ホンダに求められる充電特性の改善と低価格化

 だが、451万円ないし495万円という高価格が気にならないのであれば、不便さを押してHonda eを所有することはまるっきり意味のないことではない。絶対条件は他のBEVと同様、戸建て住宅あるいは充電設備のある集合住宅に住んでいることである。自宅で100%充電できれば、ちょっとした行楽くらいは十分にこなせる。

Honda e(鹿児島北部の長島にて)

Honda e(鹿児島北部の長島にて)

 筆者は3名乗車でワンデードライブも試してみた。鹿児島市をスタートし、宮崎との県境にある標高1200mの「えびの高原」まで走り、鹿児島市に戻るという約170kmのルートであったが、充電率の変化はスタート時98%から帰着時6%であった。日常ユースに加え、遠出をしてもせいぜいこのくらいというカスタマーなら十分カバーされる。

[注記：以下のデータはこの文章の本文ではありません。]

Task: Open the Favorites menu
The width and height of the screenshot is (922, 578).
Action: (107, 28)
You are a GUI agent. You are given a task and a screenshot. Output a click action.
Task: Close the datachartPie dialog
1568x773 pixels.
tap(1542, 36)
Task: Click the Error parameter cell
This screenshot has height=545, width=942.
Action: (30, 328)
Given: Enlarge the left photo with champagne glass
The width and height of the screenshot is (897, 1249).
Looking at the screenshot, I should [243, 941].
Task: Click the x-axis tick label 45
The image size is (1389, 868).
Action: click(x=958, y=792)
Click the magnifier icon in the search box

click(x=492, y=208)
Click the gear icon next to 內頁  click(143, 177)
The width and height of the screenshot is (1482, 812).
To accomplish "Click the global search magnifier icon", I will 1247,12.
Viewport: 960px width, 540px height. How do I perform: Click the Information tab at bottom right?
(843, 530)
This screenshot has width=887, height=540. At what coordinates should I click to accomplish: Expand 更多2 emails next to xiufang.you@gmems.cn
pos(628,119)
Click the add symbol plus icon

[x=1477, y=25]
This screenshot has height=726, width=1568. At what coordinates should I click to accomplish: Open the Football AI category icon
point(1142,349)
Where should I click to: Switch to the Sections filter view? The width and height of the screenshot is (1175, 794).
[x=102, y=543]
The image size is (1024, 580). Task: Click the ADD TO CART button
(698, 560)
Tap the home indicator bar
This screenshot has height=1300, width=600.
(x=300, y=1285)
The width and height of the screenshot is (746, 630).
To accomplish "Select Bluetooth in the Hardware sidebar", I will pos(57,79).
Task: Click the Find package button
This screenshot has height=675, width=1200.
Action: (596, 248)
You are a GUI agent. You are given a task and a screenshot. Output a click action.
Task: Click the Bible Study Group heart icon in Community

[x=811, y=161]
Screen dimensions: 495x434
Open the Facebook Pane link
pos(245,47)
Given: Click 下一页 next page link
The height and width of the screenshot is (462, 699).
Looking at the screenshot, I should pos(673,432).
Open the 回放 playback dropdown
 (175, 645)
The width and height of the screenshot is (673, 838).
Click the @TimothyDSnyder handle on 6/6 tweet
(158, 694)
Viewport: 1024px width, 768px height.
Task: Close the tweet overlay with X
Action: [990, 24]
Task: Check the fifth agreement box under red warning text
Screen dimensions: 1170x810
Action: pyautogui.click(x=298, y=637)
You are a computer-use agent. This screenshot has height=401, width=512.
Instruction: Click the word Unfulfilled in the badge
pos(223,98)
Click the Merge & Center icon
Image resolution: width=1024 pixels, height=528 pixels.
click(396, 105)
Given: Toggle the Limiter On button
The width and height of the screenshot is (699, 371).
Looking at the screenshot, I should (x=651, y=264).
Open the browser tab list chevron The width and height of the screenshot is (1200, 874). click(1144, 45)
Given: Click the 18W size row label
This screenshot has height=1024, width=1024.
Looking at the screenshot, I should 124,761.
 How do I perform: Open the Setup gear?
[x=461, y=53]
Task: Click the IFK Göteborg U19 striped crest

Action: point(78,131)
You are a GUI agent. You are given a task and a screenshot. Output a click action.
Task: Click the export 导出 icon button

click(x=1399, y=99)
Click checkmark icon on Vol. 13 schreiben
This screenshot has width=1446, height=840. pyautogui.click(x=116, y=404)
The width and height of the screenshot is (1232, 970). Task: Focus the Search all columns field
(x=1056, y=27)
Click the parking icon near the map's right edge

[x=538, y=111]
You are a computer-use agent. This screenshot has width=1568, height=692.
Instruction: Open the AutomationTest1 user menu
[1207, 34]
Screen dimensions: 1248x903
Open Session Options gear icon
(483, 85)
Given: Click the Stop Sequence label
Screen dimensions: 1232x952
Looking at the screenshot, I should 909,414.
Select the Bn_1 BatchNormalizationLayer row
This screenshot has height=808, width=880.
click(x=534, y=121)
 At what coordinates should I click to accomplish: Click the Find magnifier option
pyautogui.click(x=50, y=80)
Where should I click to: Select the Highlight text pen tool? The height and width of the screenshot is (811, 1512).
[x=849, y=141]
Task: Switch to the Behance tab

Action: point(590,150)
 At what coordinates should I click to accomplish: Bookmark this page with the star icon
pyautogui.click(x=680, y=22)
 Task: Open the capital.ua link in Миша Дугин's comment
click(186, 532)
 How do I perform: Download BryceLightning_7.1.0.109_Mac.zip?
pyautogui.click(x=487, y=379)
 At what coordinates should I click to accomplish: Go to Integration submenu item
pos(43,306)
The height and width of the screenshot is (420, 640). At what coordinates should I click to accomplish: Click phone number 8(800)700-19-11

 仮に出先で急速充電器(最大電流96~200アンペア)で1回、30分充電すると、旅行距離はそこから100km強伸びる。2回なら通算で400kmが視野に入る。東京都心起点で言えば、飛ばさなければ奥日光くらいまでは十分に届くという感じである。

 が、ホンダが早急に取り組むべきは現状のHonda eでいいと言ってくれるカスタマー探しではなく、充電特性の改善と低価格化だ。それさえできれば走り味は上質、小回り性能抜群、形も小意気なHonda eはあっという間に人気者になれるだけの素養を持っている。ホンダのブランド価値を上げる一助ともなるだろう。

 果たしてホンダが次の一手をどう打ってくるか、大いに見ものである。